Work order: Return every line from the one with "The image size is (2419, 1485)." through the one with "Task: Expand the IPv4 IP version dropdown", inclusive, exactly as it appears below.

Stored records:
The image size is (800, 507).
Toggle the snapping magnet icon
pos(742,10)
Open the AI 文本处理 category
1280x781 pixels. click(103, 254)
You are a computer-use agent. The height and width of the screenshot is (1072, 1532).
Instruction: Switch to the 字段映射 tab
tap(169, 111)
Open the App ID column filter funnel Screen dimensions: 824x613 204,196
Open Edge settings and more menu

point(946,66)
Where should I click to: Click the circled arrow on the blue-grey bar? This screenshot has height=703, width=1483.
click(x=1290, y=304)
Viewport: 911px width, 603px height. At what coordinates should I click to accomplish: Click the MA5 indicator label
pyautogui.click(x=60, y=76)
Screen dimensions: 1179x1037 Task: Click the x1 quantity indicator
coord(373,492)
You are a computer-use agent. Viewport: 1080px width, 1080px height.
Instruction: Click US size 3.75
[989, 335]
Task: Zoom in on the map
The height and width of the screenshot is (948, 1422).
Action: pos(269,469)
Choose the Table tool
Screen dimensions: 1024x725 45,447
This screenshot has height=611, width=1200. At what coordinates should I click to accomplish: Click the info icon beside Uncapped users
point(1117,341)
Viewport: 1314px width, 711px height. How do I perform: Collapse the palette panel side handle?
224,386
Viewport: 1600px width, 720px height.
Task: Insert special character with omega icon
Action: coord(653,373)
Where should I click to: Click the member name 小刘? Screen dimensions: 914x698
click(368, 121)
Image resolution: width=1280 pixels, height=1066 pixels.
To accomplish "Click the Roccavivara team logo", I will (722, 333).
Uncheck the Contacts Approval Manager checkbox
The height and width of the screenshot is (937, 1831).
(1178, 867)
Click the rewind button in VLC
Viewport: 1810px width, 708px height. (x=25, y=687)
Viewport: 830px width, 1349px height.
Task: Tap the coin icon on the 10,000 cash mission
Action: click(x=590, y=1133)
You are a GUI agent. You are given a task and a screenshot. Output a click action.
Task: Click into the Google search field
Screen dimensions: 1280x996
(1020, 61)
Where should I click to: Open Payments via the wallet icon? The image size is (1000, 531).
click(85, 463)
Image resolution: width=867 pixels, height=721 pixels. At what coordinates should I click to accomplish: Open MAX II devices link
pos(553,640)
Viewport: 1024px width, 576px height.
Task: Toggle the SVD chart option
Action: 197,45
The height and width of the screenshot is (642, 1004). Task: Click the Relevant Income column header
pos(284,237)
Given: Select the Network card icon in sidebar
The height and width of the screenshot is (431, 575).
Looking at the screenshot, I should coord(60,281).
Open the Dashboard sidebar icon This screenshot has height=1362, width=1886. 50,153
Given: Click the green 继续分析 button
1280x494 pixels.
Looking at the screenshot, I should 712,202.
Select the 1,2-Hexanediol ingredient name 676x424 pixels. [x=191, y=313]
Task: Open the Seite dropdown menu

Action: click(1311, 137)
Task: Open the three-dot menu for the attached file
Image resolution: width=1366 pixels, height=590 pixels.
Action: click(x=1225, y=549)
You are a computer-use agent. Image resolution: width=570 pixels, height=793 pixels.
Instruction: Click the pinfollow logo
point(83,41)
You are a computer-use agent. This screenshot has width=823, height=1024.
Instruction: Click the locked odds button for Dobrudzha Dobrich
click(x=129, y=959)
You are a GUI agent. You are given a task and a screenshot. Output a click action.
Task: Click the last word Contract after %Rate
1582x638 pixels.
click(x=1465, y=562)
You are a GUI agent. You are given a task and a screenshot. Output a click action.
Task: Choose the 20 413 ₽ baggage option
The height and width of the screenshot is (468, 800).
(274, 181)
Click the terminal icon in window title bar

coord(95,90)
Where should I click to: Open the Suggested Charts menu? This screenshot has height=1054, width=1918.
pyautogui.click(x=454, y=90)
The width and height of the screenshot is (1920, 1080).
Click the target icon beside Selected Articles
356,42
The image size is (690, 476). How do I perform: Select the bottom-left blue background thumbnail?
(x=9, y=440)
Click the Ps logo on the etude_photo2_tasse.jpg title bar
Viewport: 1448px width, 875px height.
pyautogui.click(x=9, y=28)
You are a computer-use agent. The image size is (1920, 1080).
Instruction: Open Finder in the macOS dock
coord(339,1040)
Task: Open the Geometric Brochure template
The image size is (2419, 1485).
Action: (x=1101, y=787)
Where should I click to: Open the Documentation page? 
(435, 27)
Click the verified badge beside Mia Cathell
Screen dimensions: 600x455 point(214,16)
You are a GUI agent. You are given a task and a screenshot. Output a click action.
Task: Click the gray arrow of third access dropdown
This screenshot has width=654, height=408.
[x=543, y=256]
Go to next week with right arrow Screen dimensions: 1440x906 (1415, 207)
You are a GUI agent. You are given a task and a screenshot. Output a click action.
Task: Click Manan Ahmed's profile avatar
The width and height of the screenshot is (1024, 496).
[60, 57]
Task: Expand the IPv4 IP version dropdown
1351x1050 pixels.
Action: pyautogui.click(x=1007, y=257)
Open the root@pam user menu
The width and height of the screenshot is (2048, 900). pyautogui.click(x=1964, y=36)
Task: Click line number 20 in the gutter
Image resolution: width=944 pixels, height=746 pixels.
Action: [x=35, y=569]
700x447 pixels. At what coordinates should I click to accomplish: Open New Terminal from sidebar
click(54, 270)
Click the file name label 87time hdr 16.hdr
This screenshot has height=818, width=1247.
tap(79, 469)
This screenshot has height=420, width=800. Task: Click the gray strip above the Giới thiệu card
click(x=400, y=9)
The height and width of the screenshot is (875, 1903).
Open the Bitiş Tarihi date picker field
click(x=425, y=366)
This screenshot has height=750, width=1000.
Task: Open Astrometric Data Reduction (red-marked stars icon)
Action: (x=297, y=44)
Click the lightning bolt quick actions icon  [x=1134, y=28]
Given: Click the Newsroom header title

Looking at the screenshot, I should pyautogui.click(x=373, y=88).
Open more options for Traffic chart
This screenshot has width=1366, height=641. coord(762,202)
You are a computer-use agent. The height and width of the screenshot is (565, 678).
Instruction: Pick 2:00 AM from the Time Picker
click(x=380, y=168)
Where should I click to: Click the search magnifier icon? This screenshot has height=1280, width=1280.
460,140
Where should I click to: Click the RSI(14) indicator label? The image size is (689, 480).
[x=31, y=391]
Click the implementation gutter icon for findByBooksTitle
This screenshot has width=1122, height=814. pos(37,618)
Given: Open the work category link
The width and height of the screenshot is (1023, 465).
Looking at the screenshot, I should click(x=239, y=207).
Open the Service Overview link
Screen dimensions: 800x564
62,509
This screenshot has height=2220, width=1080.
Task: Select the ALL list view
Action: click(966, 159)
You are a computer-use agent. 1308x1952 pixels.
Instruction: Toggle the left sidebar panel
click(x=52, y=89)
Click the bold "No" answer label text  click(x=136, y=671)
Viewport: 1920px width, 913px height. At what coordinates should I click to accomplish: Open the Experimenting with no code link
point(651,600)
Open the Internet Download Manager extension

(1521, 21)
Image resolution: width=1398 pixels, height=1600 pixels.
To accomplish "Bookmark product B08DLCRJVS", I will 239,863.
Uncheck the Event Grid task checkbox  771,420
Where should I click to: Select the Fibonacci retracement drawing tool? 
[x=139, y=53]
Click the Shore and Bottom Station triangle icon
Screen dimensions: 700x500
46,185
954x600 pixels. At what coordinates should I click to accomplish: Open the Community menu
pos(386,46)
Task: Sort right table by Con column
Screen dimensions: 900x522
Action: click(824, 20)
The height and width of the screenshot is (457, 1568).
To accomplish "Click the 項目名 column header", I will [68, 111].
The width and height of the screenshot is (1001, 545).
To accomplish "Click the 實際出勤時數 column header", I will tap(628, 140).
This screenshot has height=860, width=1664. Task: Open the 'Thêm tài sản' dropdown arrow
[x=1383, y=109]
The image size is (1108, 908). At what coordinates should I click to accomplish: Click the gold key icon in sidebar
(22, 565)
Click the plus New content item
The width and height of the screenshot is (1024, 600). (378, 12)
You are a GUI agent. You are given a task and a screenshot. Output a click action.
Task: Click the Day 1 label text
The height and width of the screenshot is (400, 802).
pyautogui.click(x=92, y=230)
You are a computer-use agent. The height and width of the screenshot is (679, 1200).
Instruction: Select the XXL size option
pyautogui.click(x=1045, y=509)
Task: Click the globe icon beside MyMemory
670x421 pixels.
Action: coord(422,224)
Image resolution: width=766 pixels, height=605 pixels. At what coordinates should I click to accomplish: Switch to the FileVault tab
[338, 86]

Result for this task:
The image size is (2419, 1485).
Action: (x=1101, y=787)
Where should I click to: Open the Documentation page? 
(435, 27)
Click the verified badge beside Mia Cathell
Screen dimensions: 600x455 point(214,16)
You are a GUI agent. You are given a task and a screenshot. Output a click action.
Task: Click the gray arrow of third access dropdown
This screenshot has width=654, height=408.
[x=543, y=256]
Go to next week with right arrow Screen dimensions: 1440x906 (1415, 207)
You are a GUI agent. You are given a task and a screenshot. Output a click action.
Task: Click Manan Ahmed's profile avatar
The width and height of the screenshot is (1024, 496).
[60, 57]
Task: Expand the IPv4 IP version dropdown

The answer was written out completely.